Eroded Civilizations: China, the United States and the Origins of Soil Conservation

Start date: Thursday, 19 November, 17:00
End date: Thursday, 19 November, 18:30
Venue: Lecture Theatre 1

MicahMuscolinoFrom the 1930s into the 1950s, American forester and soil erosion expert Walter C. Lowdermilk (1888-1974) stood out as the leading evangelist of the ‘gospel of soil conservation’ and the one with the broadest geographical reach. Lowdermilk established this international scientific authority on the basis of field research conducted in North China’s Shanxi province during the mid-1920s in conjunction with his student, colleague, and collaborator, Ren Chengtong (1898-1973). Ren went on to help pioneer the discipline of soil conservation in China under the Nationalist regime in the 1930s and 1940s, maintaining his prominence in this field well after the founding of the People’s Republic of China in 1949. This talk examines how Lowdermilk and Ren constructed a body of knowledge about China’s natural landscape, elaborating a set of comprehensive conservationist principles that would guide human interactions with the environment in China and the wider world.

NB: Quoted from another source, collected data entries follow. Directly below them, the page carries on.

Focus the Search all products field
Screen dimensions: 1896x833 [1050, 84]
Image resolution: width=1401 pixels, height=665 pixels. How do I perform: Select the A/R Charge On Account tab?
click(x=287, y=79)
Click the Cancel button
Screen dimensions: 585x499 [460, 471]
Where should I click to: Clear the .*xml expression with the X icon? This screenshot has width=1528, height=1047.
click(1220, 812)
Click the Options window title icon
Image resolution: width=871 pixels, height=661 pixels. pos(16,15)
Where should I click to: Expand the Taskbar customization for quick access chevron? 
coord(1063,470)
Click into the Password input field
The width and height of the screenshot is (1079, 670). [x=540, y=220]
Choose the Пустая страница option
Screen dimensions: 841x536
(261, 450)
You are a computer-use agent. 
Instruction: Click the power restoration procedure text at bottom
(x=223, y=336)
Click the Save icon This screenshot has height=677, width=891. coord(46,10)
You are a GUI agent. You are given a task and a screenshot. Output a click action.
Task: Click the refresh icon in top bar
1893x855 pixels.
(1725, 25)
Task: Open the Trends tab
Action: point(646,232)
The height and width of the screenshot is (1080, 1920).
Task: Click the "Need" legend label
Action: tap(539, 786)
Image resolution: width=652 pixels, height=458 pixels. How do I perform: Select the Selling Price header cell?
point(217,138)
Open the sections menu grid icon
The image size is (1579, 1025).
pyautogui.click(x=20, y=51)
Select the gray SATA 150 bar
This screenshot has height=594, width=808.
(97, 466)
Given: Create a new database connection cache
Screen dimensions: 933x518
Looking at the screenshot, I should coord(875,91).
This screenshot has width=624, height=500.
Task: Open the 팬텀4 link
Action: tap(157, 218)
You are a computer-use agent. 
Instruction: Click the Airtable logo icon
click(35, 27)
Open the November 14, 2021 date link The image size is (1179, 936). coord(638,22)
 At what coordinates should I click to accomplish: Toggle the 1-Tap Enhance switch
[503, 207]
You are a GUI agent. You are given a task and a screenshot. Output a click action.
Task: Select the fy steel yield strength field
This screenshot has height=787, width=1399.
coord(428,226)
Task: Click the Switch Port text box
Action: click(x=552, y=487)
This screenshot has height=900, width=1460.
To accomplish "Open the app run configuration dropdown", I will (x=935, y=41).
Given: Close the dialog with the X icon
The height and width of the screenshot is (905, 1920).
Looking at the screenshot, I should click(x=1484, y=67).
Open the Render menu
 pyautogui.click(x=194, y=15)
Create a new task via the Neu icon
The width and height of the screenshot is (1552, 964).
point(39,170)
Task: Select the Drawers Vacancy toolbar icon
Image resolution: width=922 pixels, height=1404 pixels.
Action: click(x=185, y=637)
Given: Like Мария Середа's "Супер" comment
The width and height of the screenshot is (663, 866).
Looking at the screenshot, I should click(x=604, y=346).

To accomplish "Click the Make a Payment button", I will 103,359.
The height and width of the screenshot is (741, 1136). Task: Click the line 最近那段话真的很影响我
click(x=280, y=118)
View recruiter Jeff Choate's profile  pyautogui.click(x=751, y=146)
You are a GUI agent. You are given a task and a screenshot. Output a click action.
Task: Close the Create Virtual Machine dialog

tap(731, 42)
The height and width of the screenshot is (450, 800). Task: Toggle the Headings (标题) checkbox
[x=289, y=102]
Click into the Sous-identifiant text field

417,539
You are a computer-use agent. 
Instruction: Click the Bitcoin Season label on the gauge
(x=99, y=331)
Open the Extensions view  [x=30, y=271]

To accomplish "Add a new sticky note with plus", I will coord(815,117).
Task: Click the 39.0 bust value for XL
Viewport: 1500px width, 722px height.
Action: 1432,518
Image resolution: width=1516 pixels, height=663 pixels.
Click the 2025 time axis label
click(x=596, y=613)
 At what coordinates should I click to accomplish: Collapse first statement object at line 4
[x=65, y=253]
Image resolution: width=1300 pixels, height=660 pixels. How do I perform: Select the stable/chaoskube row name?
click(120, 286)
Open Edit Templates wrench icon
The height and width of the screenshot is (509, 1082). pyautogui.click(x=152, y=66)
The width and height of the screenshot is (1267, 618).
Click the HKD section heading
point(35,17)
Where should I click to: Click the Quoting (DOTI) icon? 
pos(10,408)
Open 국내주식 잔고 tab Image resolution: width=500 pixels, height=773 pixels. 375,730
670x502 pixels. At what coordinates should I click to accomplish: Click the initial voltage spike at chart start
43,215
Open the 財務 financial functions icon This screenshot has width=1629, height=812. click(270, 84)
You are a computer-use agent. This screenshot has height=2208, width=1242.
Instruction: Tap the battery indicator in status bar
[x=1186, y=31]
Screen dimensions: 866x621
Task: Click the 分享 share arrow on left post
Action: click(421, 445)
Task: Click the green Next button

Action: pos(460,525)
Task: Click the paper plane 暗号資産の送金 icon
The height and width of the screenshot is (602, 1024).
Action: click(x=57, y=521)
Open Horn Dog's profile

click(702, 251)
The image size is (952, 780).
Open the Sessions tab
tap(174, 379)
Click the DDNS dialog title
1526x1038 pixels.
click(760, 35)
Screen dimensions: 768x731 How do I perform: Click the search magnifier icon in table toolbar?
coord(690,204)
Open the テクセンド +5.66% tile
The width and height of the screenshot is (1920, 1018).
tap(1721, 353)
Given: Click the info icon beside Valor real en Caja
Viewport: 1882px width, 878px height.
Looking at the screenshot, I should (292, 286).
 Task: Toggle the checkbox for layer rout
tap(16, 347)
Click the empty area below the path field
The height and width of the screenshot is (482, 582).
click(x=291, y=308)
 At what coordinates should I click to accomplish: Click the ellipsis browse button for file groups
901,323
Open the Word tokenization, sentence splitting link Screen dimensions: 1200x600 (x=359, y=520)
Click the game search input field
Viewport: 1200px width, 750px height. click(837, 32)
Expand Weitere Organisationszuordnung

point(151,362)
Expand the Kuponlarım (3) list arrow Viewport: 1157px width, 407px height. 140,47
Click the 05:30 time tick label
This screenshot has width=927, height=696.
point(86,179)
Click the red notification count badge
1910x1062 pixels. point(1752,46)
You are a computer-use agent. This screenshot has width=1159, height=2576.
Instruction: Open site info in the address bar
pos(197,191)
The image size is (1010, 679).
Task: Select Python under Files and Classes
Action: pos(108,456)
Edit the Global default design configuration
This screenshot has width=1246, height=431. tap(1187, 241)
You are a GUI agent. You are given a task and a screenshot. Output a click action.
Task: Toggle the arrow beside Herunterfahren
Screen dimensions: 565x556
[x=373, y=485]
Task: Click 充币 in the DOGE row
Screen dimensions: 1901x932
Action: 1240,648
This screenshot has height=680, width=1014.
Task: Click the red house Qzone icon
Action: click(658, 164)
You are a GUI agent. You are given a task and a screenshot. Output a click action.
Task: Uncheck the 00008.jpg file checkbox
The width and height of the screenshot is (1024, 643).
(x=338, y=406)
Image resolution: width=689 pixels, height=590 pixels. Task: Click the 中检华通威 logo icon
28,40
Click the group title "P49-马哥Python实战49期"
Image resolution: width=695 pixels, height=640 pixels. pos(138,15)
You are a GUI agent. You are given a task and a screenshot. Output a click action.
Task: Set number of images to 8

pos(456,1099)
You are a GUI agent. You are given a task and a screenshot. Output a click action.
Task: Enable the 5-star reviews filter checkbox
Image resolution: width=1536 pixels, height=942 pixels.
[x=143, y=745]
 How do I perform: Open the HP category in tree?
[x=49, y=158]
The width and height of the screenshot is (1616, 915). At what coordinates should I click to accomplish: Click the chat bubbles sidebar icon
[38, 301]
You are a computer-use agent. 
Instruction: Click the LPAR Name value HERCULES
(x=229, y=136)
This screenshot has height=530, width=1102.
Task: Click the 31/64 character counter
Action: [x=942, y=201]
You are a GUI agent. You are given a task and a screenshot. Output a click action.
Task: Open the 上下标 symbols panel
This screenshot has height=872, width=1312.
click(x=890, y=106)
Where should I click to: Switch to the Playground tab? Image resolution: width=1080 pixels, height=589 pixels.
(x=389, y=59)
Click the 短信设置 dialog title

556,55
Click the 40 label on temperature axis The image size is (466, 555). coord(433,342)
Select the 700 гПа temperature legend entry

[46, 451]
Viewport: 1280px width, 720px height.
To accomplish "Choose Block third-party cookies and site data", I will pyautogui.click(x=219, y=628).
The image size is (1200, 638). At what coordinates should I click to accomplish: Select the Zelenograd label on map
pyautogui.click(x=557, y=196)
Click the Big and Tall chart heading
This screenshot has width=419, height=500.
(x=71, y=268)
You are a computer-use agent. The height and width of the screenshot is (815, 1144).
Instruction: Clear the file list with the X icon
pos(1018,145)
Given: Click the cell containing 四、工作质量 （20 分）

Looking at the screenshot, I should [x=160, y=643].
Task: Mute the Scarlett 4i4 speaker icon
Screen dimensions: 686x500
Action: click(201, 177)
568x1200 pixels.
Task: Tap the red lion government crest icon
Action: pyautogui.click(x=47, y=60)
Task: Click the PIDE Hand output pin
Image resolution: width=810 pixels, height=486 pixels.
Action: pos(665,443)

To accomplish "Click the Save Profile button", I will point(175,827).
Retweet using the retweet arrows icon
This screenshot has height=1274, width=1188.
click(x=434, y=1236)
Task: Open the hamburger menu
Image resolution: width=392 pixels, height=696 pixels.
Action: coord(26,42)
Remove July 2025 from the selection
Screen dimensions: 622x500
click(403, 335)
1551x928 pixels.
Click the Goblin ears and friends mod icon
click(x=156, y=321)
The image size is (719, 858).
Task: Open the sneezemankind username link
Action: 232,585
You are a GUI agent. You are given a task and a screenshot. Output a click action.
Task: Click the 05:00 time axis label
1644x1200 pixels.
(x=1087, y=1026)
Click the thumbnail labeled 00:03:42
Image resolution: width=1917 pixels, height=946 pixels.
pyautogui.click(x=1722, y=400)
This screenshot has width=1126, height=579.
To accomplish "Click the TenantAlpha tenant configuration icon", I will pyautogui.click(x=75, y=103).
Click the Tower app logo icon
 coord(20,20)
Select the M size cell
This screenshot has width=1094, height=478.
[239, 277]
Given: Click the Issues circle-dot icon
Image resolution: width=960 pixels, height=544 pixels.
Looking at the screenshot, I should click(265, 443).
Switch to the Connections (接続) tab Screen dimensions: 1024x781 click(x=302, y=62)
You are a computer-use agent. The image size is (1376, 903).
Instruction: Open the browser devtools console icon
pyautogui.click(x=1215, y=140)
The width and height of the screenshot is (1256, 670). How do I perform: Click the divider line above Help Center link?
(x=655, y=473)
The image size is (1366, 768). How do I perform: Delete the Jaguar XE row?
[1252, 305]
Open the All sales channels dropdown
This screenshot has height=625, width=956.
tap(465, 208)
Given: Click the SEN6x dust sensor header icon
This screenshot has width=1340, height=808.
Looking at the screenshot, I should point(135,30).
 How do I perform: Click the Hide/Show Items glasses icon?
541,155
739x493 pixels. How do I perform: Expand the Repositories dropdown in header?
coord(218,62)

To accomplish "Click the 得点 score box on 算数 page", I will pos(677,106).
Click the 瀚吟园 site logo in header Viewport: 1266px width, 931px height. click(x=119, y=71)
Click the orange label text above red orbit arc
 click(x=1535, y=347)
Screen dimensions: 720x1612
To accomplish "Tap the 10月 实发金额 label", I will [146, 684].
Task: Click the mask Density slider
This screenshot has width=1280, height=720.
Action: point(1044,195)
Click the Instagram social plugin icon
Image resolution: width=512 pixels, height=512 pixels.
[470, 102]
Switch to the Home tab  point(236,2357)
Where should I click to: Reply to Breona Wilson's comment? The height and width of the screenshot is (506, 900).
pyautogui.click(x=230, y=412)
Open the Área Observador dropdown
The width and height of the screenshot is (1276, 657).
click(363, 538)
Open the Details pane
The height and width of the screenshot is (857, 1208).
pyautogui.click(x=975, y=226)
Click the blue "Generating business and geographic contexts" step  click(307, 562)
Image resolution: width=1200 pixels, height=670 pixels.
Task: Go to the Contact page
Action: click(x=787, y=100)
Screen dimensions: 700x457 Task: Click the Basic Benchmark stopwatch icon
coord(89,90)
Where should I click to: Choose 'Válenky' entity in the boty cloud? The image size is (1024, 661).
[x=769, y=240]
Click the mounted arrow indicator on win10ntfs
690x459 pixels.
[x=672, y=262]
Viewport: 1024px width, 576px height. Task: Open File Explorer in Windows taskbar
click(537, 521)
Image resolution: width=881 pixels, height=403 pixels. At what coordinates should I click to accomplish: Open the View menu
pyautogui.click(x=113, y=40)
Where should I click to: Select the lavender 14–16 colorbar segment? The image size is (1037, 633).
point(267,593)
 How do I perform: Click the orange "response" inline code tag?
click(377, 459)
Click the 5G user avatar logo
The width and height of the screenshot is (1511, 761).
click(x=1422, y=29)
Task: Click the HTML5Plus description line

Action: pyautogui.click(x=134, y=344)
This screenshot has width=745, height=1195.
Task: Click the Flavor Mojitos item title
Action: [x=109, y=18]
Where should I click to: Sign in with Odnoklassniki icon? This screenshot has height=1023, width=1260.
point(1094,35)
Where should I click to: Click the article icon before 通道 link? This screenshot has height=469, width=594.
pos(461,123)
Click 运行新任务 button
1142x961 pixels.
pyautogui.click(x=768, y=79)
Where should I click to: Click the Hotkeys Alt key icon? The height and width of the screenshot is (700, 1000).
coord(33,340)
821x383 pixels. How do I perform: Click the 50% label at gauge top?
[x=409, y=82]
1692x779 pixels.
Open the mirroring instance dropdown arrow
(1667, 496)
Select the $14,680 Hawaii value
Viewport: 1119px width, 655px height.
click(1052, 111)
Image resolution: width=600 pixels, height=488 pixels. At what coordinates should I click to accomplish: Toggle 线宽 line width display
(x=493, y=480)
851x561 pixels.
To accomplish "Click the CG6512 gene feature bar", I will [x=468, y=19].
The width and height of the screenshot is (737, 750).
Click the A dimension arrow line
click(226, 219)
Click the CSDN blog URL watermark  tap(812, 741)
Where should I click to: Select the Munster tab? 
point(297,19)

Micah Muscolino is Jessica Rawson Fellow in Modern Asian History at Merton College and Associate Professor of Chinese History, the University of Oxford. He is the author of The Ecology of War in China: Henan Province, the Yellow River, and Beyond, 1938-1950 (Cambridge University Press, 2015) and Fishing Wars and Environmental Change in Late Imperial and Modern China (Harvard University Asia Center, 2009), as well as numerous articles and book chapters.